Pra conter a expectativa: eu não pude provar. Isso porque eles provaram o “uni” um dia num breve ritual e falaram que tomaríamos juntos com índios de outras aldeias num ritual especial dias depois. Porém, no dia previsto aconteceu algo que, como o Jeré falou, “índio não gosta”: o tempo esfriou.


Foi um choque, pois durante o dia criei uma expectativa pra experimentar e só depois do jantar entendi que não tomaríamos mais. Foi interessante como no segundo que descobri me subiu um nervosismo da decepção e os pensamentos começaram a alimentar a raiva: “Como assim, eu vim até aqui pra não tomar?”; “Eles prometeram, que sacanagem…”; “Porque eu não tomei dias antes”; “Os líderes não se importam com os outros”; dentre muitos…

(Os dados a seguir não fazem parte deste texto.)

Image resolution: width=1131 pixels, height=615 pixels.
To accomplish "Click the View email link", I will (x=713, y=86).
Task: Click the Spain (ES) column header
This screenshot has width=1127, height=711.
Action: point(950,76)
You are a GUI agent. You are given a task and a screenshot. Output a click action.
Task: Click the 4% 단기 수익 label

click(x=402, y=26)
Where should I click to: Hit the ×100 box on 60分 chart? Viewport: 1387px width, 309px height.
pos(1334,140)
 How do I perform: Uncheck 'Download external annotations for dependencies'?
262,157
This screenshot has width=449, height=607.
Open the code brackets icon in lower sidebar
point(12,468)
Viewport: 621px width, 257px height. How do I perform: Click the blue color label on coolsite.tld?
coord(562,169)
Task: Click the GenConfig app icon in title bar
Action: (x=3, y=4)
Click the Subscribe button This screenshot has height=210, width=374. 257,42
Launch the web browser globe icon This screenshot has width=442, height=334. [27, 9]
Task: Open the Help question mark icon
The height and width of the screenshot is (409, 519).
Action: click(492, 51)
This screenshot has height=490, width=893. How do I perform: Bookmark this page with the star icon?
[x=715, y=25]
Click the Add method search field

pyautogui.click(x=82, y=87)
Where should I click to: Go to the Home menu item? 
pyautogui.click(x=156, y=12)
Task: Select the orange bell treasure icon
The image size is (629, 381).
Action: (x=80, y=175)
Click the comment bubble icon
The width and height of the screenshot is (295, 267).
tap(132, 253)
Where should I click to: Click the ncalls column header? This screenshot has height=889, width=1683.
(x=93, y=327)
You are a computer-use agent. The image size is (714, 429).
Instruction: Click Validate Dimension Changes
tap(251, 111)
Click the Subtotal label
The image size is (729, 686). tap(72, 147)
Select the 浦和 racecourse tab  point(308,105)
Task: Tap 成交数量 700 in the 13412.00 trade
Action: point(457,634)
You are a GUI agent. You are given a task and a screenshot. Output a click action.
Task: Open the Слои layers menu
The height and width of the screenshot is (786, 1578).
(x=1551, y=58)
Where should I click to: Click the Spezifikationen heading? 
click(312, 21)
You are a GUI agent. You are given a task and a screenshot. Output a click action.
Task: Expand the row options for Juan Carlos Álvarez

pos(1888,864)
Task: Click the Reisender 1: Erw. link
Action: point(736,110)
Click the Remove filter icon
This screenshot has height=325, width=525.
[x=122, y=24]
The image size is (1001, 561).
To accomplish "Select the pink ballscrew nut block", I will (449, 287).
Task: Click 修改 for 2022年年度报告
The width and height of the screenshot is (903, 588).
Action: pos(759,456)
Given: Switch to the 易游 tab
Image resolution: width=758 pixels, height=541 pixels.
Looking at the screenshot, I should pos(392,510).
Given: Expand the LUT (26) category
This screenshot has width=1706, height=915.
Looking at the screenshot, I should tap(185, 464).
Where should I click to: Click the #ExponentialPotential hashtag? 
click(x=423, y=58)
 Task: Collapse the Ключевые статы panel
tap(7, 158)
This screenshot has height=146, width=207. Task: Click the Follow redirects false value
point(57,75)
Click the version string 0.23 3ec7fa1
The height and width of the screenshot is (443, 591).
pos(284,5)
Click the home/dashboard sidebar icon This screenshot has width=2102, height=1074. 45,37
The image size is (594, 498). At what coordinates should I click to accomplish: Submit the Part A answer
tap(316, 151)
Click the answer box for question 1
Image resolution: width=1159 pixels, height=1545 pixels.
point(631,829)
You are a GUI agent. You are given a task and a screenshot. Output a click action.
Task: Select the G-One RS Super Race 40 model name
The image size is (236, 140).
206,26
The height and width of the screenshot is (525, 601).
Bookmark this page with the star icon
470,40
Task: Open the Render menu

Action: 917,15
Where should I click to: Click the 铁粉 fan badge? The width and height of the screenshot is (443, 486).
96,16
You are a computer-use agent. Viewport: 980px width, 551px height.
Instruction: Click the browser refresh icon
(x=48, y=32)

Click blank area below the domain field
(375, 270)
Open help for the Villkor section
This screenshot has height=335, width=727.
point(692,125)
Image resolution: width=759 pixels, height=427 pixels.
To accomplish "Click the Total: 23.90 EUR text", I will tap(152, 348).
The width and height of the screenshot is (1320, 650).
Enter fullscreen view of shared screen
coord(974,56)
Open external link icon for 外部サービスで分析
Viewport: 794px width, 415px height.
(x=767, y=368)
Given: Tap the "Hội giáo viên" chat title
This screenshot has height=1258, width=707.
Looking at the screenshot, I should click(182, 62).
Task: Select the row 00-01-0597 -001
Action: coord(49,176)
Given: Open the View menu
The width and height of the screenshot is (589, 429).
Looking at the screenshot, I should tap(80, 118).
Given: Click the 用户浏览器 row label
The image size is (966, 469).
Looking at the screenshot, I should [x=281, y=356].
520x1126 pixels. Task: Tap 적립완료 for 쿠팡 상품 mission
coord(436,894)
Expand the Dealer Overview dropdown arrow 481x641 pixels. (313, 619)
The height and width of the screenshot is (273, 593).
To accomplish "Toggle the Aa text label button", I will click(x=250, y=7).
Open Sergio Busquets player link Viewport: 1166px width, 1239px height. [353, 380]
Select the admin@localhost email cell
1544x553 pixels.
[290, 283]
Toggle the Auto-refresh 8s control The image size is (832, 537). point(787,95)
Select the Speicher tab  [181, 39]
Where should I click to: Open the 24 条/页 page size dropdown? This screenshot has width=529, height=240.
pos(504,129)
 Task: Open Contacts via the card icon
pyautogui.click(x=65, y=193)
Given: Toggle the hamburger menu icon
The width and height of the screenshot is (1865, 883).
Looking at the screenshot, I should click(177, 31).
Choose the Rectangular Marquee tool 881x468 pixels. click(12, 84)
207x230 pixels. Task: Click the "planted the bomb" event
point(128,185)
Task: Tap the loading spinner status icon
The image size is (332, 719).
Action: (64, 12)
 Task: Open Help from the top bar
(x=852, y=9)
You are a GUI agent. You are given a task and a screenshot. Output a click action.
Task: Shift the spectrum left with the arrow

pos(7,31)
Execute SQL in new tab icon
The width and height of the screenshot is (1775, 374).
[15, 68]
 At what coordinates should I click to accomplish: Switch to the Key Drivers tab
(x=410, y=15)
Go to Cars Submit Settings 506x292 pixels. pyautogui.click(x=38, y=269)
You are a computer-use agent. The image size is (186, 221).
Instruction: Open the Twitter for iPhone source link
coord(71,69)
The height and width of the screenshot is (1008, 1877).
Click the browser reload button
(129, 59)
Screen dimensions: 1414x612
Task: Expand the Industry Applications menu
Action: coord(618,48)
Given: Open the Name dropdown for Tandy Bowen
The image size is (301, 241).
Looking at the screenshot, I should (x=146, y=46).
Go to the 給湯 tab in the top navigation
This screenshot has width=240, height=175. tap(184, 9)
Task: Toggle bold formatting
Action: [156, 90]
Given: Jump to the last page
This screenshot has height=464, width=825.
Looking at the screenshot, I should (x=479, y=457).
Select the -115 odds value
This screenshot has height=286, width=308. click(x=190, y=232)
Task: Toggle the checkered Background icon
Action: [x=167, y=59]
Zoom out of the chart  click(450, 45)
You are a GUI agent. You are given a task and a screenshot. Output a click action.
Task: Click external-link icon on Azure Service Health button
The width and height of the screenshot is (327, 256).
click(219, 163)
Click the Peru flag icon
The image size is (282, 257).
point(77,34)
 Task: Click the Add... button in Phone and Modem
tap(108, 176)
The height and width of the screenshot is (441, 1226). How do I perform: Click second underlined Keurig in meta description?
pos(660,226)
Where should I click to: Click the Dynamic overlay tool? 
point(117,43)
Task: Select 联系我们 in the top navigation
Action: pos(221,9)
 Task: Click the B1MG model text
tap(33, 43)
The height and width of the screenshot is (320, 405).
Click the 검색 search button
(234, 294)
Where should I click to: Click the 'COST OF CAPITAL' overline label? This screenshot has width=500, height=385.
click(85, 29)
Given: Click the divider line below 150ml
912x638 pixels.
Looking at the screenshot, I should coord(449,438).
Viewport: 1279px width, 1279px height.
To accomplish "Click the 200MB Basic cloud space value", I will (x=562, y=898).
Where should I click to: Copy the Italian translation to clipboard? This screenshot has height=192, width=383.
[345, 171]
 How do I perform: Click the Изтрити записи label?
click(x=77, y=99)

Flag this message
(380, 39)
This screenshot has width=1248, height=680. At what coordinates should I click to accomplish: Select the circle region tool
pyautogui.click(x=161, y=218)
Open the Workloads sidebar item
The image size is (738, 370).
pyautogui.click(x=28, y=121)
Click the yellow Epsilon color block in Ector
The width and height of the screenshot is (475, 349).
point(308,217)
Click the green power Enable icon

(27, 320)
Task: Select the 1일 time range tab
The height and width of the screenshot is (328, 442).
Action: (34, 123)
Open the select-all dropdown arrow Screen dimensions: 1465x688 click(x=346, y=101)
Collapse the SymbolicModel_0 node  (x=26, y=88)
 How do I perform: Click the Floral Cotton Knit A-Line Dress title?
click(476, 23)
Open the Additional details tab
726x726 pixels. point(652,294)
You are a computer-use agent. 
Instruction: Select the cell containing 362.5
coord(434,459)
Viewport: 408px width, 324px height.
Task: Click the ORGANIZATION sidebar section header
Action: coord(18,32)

Minutos depois eu respirei fundo e comecei a praticar a simples presença. Eu ainda estava ali, no meio da Amazônia (onde sempre quis estar), em volta de pessoas muito gentis, me esquentando numa fogueira e conversando. Porque algo poderia ser tão ruim? E passei a bloquear esses pensamentos negativos, a aceitar que não era pra eu tomar naquela ocasião por algum motivo e voltei a curtir aquele “agora”.


Foi uma sensação muito boa sentir esse equilíbrio ao controlar a ira. Lembrei dos “S” da meditação Vipassana: as Sensações surgem de Sentimentos que nasceram de algum Sentido. No caso foram sensações negativas de calor interno que eu mesmo criei com o sentimento da raiva ao ouvir (sentido da audição) uma informação que eu não esperava. Nessas horas os pensamentos da mente racional são muito responsáveis por isso. Pra mim, respirar fundo e concentrar em limpar os pensamentos ajudam muito.


O mais curioso foi que o decorrer dessa noite foi o dia que tivemos conversas mais profundas, pude conhecer um pouco mais dos medos e sonhos deles e foi o único momento que perguntaram mais sobre mim e sobre o meu trabalho. Será que só aí sentiram uma abertura maior e mais paz da minha parte para tanto? Não sei responder, mas ficou essa auto provocação.


Foram dias muito especiais. Vivi uma realidade que não conhecia e aprendi muitíssimo em cada experiência.


MUITÍSSIMO OBRIGADO a cada um dos Yawanawá e a todos da aldeia Escondido, à beira do rio Gregório, no Acre, na Amazônia que me receberam com tanto amor. E também meu muito obrigado pra Fofa e pro Juliano – da Turismo Consciente – que permitiram essa experiência marcante.


Essa reportagem conta mais sobre o festival Yawanawá que eles fazem todo ano.

Por último, mas não menos importante, vale lembrar que hoje os povos indígenas brasileiros estão divididos em 305 grupos e representam apenas 0,43% da população. Eles ainda sofrem graves violações de direitos e discriminação, segundo aponta esse relatório da ONU de 2016.